### AIM OF THE TASK
Reproduce the records below word for word, beginning at the line that contains "will (135, 17)." and ending after the line that contains "click(x=15, y=270)".

(Collection entries)
────────────────────────────────────────
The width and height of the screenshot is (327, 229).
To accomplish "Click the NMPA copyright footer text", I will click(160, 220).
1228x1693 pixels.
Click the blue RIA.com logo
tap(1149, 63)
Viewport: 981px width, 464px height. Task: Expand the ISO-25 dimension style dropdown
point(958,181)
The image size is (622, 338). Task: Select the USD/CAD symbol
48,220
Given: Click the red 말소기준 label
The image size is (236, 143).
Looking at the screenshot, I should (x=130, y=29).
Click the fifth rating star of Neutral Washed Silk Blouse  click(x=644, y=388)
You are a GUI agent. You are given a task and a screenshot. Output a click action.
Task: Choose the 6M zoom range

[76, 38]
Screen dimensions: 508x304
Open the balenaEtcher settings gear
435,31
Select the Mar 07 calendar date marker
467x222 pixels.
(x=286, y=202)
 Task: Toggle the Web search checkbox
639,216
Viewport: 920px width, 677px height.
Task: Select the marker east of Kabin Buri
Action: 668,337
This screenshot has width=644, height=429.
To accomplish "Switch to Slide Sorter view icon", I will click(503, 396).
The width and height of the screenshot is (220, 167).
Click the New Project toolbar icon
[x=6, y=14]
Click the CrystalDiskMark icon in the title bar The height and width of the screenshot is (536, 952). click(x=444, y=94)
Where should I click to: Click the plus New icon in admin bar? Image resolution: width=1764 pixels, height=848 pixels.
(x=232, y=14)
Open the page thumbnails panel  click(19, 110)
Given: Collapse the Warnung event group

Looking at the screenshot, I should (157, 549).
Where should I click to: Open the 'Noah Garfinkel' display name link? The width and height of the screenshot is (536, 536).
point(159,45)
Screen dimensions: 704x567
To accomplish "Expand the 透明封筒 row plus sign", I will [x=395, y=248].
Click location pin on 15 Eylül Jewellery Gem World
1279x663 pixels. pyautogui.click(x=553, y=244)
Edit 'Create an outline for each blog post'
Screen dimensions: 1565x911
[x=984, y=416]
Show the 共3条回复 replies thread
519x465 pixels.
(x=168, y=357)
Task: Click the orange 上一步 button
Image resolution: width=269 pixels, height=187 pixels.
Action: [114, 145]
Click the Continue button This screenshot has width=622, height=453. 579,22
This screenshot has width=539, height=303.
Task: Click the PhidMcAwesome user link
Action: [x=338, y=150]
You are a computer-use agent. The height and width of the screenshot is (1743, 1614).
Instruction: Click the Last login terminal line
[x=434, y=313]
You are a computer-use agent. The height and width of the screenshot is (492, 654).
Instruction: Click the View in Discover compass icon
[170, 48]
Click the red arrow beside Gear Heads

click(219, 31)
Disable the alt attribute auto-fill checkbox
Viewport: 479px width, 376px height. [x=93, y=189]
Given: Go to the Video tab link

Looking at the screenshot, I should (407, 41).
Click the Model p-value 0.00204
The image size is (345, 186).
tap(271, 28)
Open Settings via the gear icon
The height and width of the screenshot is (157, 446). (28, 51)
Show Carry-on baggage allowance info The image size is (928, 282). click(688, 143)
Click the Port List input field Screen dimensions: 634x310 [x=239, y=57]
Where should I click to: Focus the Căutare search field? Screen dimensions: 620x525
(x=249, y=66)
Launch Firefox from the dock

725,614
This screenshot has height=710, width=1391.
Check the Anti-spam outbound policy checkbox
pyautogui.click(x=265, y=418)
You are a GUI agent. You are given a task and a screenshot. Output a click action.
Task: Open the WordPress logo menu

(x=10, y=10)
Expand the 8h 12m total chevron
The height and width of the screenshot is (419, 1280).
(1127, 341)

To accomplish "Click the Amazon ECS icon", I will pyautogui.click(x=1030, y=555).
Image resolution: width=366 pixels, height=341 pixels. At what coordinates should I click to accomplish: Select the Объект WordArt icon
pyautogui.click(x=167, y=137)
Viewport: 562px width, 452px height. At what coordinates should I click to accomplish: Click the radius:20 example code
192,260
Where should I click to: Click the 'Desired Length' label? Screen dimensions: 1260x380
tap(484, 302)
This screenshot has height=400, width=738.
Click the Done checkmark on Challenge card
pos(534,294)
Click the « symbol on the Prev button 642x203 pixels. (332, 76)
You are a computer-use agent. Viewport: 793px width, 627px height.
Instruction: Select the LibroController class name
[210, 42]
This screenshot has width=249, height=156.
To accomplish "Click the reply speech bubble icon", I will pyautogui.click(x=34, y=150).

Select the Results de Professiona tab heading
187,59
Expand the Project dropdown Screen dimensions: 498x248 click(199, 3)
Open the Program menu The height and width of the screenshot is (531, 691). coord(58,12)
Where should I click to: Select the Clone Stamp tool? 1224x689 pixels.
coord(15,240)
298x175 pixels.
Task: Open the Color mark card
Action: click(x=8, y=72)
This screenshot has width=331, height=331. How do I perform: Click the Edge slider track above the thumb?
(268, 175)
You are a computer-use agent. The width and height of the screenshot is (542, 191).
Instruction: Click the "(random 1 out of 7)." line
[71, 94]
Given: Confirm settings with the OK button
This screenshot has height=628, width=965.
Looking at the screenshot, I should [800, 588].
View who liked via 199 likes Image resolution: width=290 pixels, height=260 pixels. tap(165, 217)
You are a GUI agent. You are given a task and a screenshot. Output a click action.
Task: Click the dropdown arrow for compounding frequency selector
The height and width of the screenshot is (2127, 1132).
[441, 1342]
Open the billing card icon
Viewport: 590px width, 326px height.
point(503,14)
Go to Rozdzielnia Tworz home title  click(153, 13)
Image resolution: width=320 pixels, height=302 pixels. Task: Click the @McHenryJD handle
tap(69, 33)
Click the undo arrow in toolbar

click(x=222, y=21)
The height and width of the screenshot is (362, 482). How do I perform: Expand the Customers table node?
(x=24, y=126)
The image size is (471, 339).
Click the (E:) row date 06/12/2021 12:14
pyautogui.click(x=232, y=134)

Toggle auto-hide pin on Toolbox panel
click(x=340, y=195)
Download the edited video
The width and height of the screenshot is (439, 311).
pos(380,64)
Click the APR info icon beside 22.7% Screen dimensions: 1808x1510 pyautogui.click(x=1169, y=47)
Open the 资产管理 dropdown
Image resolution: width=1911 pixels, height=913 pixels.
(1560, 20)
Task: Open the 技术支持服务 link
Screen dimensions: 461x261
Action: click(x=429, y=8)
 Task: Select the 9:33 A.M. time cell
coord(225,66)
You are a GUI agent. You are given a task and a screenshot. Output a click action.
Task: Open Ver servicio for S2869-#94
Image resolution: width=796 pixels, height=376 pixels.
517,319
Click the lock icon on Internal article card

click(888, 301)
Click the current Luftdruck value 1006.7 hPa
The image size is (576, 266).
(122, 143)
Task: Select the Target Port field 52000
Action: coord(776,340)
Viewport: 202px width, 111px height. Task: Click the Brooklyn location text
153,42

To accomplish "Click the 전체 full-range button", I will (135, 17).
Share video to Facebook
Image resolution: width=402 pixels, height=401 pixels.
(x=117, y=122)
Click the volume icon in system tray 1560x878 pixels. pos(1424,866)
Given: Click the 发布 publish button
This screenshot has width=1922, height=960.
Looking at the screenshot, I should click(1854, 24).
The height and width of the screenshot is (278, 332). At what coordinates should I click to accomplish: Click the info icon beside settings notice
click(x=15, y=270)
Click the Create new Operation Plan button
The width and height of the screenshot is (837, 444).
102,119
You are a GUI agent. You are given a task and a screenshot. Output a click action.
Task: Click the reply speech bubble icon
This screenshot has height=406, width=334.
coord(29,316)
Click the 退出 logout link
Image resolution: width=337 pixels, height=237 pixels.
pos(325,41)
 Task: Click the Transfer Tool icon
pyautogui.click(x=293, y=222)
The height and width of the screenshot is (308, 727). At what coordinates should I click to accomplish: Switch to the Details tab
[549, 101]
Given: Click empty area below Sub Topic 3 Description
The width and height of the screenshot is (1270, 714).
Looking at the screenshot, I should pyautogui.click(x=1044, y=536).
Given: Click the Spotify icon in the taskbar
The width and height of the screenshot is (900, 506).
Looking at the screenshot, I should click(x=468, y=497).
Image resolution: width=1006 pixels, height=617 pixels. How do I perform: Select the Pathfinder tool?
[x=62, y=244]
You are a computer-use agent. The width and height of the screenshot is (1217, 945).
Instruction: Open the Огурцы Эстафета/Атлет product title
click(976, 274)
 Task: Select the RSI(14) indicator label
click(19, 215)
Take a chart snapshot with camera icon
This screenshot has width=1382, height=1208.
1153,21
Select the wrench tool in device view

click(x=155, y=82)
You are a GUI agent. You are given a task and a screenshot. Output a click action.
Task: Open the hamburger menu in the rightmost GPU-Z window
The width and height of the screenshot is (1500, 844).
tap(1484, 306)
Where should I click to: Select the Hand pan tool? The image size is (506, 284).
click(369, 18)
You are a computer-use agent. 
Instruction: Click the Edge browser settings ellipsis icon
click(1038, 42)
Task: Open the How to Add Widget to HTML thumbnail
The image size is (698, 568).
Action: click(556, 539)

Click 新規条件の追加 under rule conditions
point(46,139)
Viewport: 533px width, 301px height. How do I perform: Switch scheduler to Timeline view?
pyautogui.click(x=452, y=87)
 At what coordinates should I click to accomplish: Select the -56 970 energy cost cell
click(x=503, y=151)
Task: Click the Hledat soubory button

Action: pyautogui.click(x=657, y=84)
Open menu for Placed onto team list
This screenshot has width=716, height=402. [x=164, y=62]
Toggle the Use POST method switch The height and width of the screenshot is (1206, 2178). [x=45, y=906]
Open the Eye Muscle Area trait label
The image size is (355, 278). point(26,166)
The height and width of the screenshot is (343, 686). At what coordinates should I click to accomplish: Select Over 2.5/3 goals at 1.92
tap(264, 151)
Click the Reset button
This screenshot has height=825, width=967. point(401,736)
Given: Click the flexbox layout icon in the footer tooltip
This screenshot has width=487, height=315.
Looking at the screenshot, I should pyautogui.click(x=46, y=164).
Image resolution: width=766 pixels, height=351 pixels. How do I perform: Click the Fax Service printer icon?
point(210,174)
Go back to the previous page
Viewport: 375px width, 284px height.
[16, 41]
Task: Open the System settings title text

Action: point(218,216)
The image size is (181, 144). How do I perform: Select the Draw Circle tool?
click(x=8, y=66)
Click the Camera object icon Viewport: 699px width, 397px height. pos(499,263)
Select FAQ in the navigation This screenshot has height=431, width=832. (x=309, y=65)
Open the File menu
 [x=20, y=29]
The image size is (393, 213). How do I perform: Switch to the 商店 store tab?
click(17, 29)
────────────────────────────────────────
### ANSWER
To accomplish "Click the 전체 full-range button", I will (135, 17).
Share video to Facebook
Image resolution: width=402 pixels, height=401 pixels.
(x=117, y=122)
Click the volume icon in system tray 1560x878 pixels. pos(1424,866)
Given: Click the 发布 publish button
This screenshot has width=1922, height=960.
Looking at the screenshot, I should click(1854, 24).
The height and width of the screenshot is (278, 332). At what coordinates should I click to accomplish: Click the info icon beside settings notice
click(x=15, y=270)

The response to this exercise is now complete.